Go through the records and report each line holding the string "computer".

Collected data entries
════════════════════
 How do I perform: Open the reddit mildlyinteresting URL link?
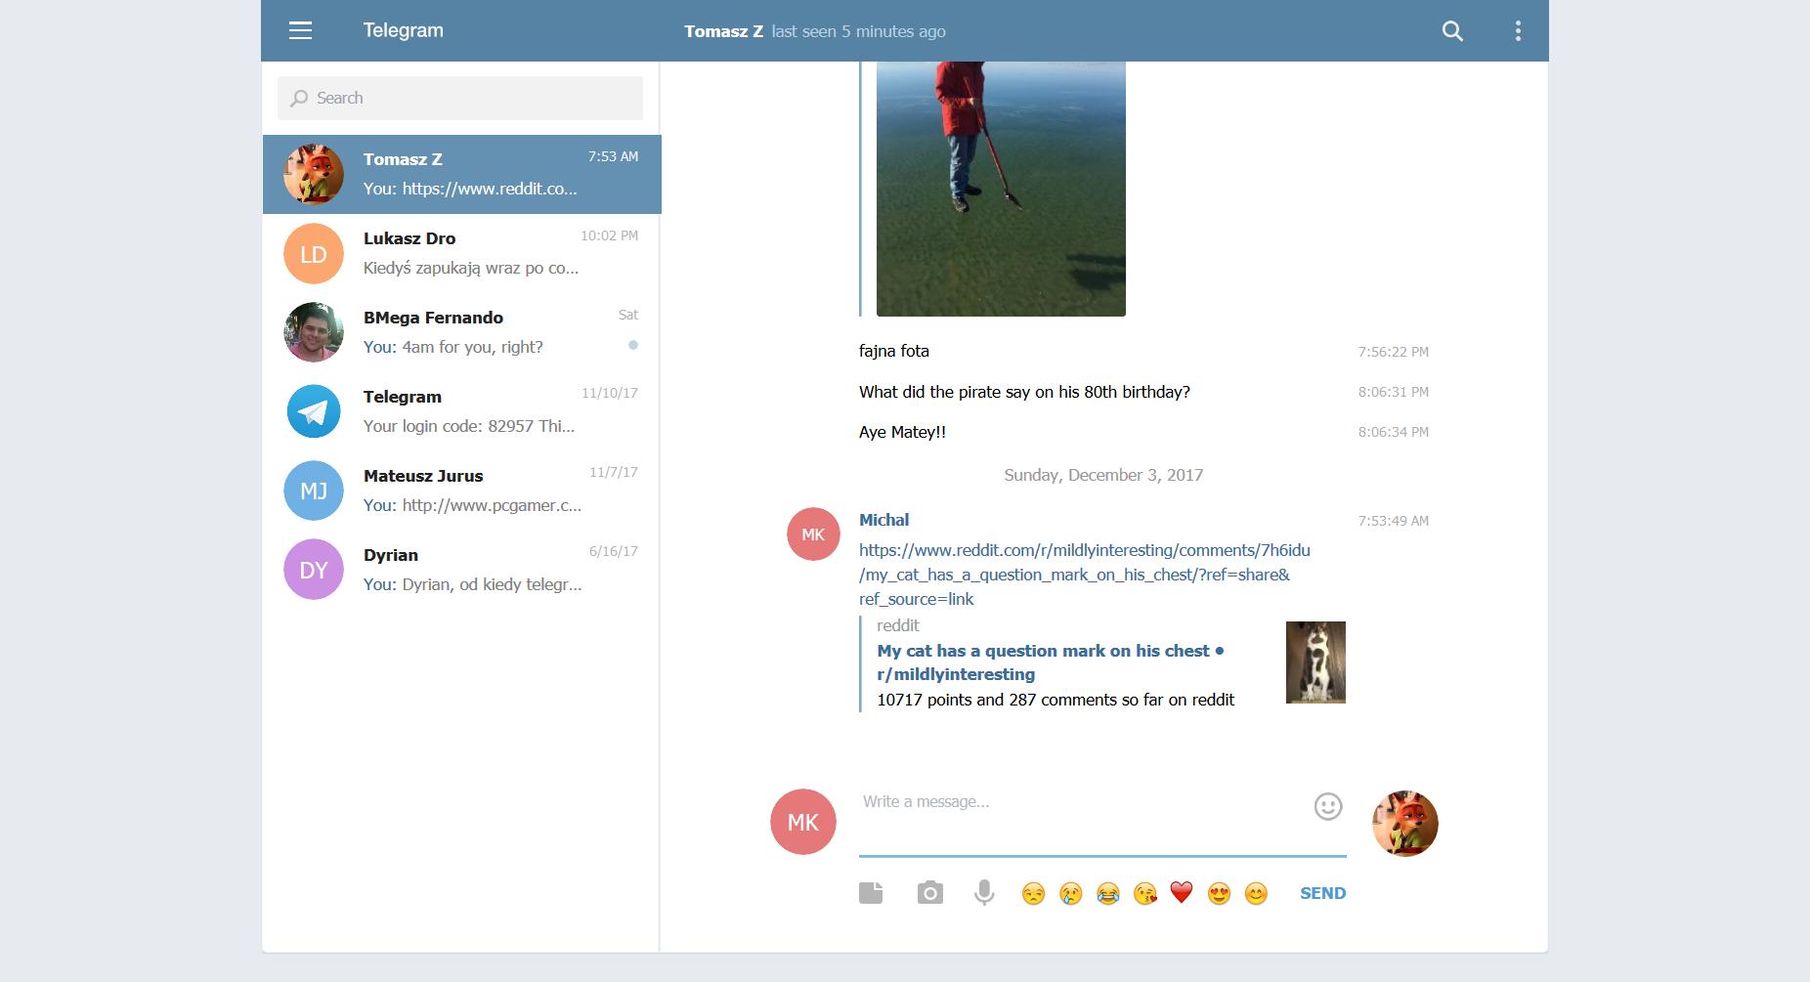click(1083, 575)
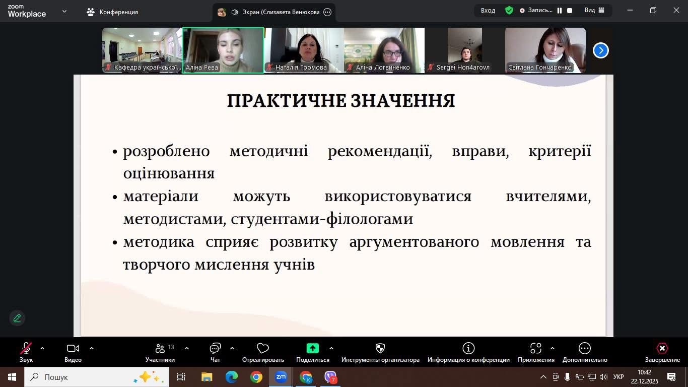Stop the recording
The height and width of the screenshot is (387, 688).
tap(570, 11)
════════════════════
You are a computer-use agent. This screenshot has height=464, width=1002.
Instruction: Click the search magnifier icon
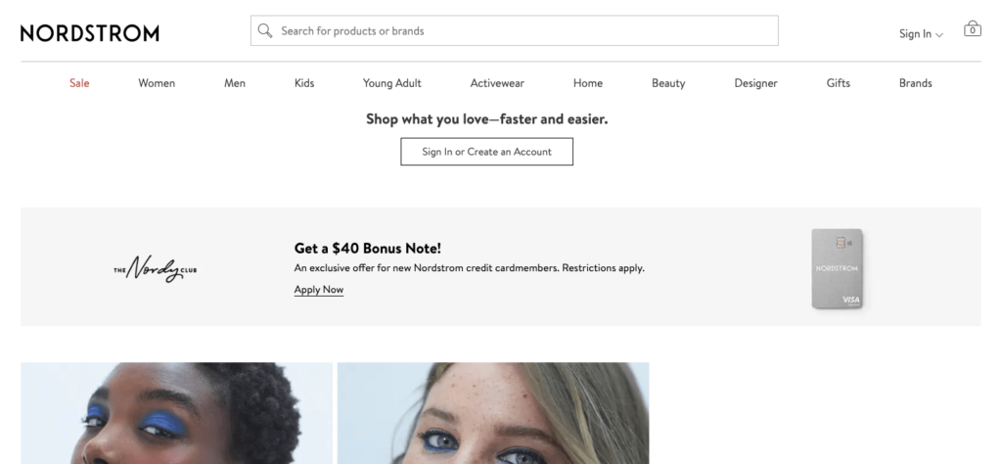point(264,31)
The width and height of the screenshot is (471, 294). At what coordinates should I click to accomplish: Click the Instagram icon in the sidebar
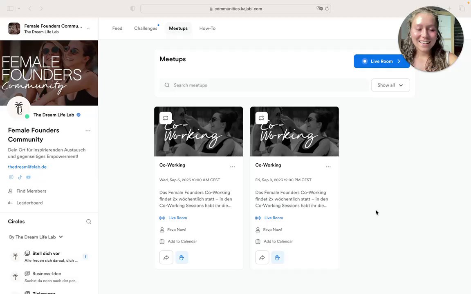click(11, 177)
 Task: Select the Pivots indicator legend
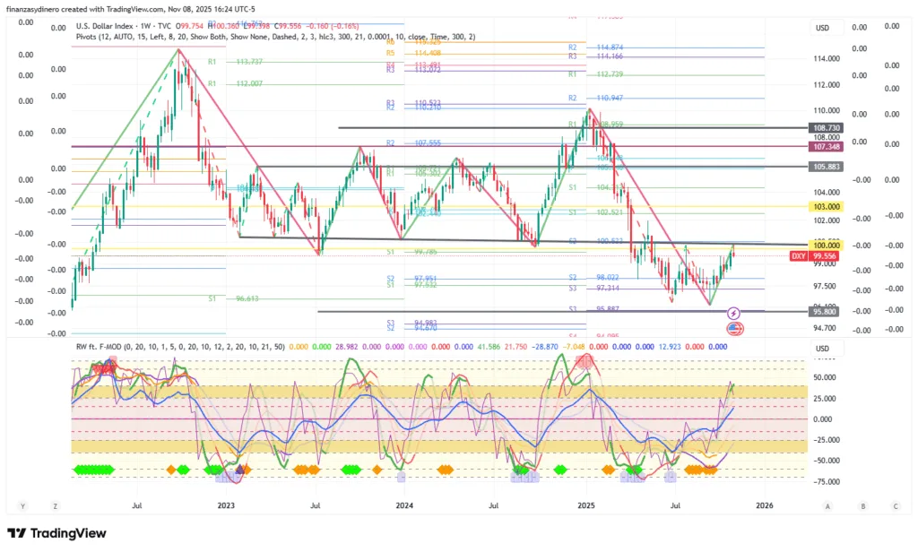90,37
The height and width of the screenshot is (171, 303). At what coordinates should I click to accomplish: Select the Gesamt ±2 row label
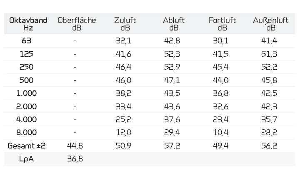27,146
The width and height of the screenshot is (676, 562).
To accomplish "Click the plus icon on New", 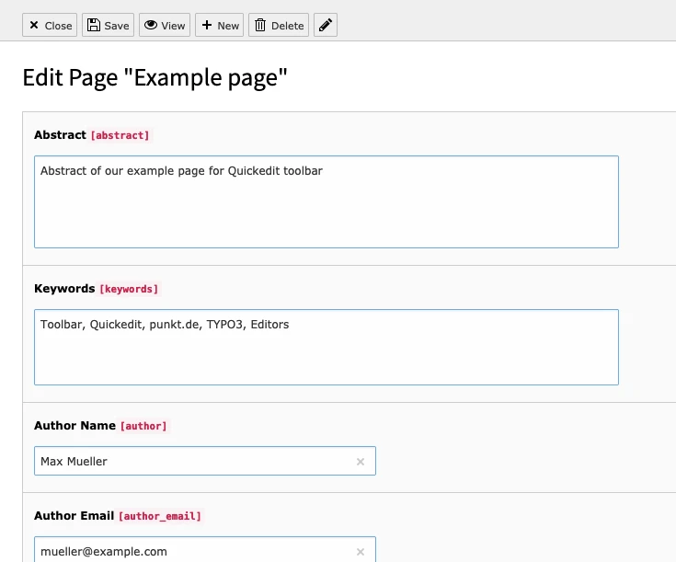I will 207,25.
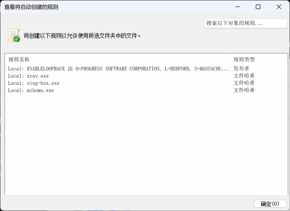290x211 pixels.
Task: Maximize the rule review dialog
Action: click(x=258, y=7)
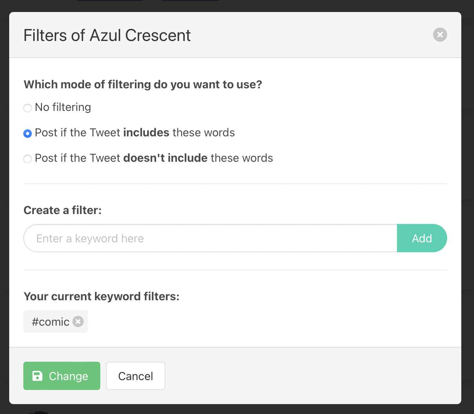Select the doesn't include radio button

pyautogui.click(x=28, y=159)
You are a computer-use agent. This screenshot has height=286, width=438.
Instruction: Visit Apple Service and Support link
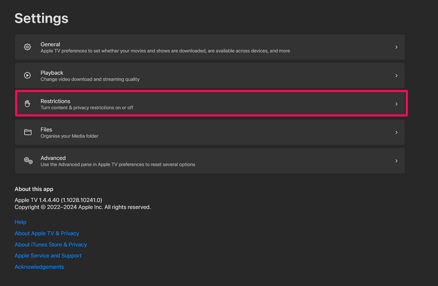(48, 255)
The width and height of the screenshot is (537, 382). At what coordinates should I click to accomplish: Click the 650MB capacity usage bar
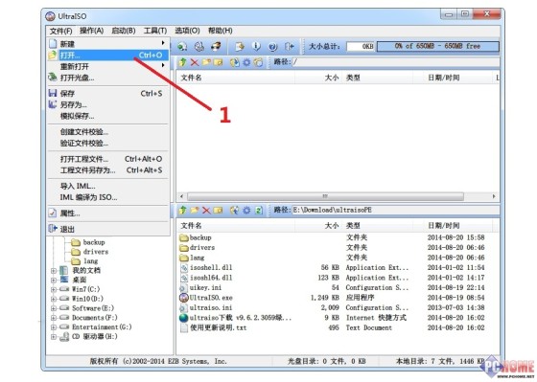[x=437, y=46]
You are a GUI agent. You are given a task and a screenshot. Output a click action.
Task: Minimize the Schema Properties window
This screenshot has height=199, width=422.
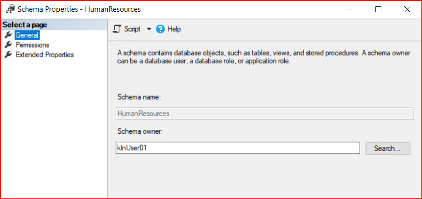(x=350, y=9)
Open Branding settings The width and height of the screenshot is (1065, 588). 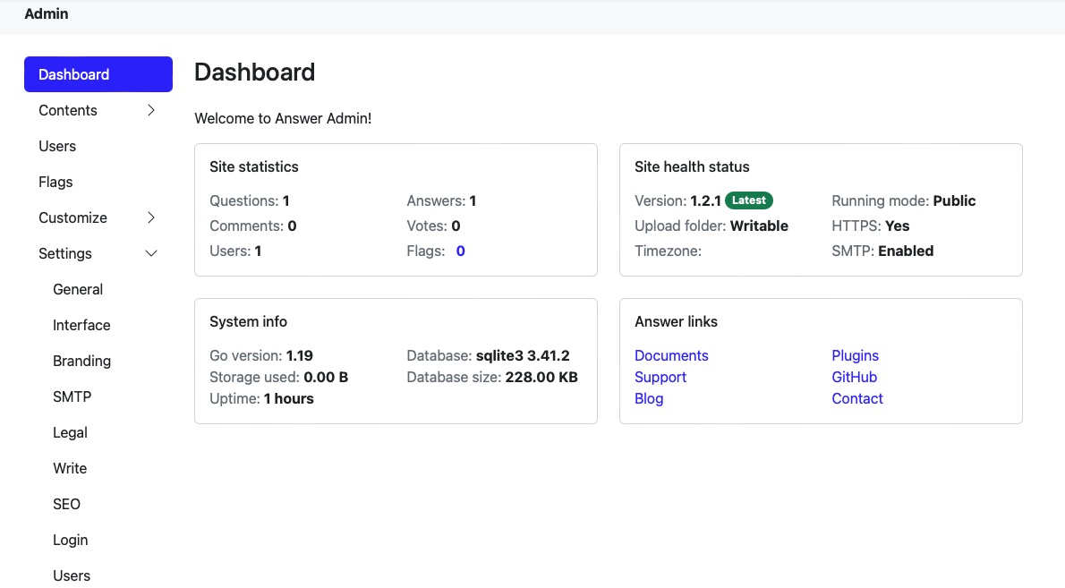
════════════════════
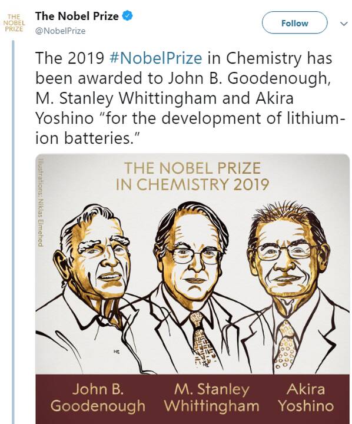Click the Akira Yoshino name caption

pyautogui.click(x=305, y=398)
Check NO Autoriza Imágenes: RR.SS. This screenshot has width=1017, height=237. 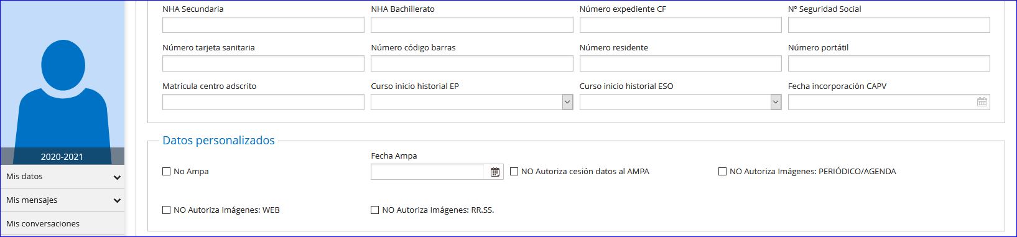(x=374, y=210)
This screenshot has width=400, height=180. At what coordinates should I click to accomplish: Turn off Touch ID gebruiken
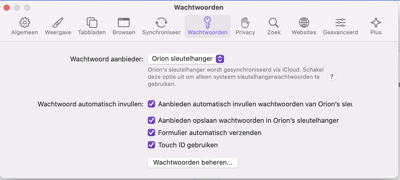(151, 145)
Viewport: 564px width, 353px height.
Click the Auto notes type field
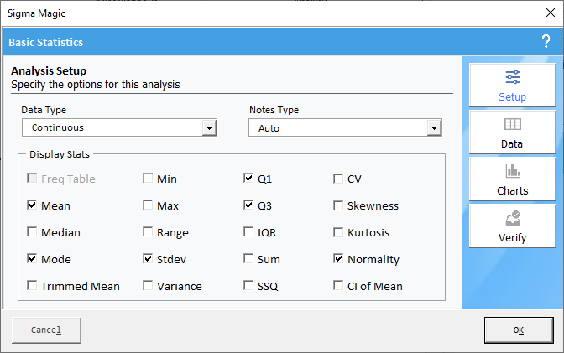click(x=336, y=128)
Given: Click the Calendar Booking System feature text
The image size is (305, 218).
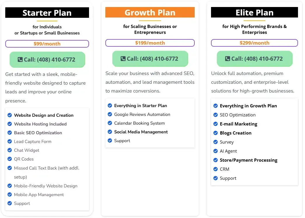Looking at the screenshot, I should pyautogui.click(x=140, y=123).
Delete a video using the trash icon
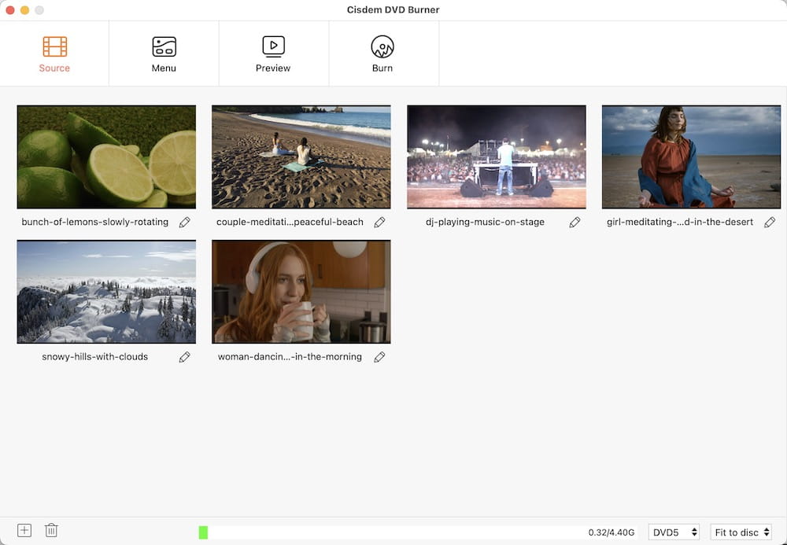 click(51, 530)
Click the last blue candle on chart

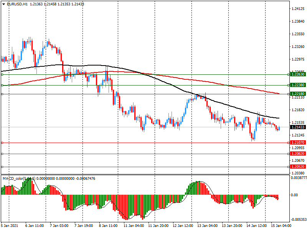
════════════════════
Answer to this problem
You are a computer-use agent. This screenshot has height=464, width=1002.
You are a computer-use agent. This screenshot has height=286, width=438.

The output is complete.